| WORK ORDER |
Needed from the data below: every line from the one with "Viewport: 775px width, 432px height." up to and including the one with "Given: Expand the", repeated exactly and with nothing else.
------------------------------------
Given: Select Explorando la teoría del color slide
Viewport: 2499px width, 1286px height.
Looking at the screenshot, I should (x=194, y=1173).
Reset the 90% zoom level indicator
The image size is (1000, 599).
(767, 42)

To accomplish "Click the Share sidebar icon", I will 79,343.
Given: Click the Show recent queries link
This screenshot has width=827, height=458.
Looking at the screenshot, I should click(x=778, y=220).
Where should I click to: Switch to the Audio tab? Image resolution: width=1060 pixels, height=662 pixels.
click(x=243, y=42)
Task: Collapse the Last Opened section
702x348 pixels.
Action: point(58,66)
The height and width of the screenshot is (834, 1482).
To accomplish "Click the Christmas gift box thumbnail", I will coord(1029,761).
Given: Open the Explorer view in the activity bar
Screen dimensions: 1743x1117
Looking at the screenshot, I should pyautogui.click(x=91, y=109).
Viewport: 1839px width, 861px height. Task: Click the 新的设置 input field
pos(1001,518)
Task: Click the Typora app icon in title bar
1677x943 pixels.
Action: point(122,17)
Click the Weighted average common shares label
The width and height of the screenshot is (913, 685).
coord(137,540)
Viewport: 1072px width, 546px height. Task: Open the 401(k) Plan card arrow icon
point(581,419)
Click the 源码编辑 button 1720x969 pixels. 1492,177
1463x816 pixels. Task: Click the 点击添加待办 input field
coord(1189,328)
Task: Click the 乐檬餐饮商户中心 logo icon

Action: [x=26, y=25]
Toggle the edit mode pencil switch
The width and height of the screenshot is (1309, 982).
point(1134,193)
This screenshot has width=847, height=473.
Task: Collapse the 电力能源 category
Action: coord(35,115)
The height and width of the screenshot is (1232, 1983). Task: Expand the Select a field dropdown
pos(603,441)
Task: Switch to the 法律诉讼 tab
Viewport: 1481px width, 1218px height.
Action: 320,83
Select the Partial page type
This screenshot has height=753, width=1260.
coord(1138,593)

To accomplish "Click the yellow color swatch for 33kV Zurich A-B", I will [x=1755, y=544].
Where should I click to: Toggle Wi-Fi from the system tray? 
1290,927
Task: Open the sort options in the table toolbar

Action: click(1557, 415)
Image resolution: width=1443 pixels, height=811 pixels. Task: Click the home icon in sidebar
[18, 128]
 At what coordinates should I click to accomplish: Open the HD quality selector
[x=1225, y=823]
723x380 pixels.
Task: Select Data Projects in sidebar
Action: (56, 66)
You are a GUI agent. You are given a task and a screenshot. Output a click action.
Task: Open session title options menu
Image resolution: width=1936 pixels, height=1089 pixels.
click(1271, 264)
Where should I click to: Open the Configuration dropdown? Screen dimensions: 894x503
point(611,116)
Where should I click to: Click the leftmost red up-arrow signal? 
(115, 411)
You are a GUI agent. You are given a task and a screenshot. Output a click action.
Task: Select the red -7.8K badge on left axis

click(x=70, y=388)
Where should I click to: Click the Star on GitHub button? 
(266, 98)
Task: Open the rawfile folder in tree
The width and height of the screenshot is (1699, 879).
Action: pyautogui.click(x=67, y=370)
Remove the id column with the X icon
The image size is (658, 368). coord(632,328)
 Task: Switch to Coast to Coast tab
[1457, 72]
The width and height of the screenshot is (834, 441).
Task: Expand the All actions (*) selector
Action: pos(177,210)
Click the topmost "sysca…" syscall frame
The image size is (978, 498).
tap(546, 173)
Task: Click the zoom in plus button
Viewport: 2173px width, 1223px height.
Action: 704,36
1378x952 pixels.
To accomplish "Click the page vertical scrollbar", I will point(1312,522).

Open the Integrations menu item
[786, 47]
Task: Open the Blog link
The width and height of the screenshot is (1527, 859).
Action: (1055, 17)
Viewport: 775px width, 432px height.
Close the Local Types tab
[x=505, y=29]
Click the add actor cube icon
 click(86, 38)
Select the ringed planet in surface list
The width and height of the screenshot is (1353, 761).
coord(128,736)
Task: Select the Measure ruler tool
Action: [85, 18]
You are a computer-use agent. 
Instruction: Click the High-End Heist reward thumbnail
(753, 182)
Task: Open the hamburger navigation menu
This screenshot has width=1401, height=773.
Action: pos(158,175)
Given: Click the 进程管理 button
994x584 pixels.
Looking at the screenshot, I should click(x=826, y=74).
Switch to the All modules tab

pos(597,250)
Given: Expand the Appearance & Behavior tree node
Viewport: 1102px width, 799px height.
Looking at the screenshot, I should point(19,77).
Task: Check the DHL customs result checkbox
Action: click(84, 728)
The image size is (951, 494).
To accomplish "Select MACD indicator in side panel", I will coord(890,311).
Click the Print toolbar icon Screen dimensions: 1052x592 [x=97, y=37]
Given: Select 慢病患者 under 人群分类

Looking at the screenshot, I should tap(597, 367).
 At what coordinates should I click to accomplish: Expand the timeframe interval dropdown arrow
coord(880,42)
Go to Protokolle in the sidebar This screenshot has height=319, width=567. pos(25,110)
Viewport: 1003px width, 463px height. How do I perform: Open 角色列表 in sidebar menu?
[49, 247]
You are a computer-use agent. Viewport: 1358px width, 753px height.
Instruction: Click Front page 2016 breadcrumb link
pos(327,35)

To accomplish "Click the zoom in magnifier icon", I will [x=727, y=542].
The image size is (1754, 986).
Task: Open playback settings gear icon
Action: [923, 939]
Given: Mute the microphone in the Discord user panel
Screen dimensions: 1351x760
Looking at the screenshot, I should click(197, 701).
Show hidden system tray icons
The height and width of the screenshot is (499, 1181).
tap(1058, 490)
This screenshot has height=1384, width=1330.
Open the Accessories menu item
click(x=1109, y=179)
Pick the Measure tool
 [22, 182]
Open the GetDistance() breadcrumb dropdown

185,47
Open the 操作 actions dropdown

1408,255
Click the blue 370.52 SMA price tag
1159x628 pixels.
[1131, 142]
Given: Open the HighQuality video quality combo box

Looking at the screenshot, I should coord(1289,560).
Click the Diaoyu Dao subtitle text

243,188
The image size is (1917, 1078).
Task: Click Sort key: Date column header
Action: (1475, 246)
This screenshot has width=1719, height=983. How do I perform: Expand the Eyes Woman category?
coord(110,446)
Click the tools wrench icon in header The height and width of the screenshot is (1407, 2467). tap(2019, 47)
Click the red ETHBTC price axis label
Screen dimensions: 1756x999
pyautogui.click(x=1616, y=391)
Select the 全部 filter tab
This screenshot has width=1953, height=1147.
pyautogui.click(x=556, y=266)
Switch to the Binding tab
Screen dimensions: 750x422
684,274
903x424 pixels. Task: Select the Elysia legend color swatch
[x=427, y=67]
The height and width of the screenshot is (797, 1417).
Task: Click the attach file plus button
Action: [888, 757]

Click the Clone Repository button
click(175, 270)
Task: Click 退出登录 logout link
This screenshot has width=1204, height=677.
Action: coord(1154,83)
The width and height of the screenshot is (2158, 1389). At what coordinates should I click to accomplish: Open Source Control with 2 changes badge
------------------------------------
| SOLUTION BELOW |
Viewport: 775px width, 432px height.
Close the Local Types tab
[x=505, y=29]
Click the add actor cube icon
 click(86, 38)
Select the ringed planet in surface list
The width and height of the screenshot is (1353, 761).
coord(128,736)
Task: Select the Measure ruler tool
Action: [85, 18]
You are a computer-use agent. 
Instruction: Click the High-End Heist reward thumbnail
(753, 182)
Task: Open the hamburger navigation menu
This screenshot has width=1401, height=773.
Action: pos(158,175)
Given: Click the 进程管理 button
994x584 pixels.
Looking at the screenshot, I should click(x=826, y=74).
Switch to the All modules tab

pos(597,250)
Given: Expand the Appearance & Behavior tree node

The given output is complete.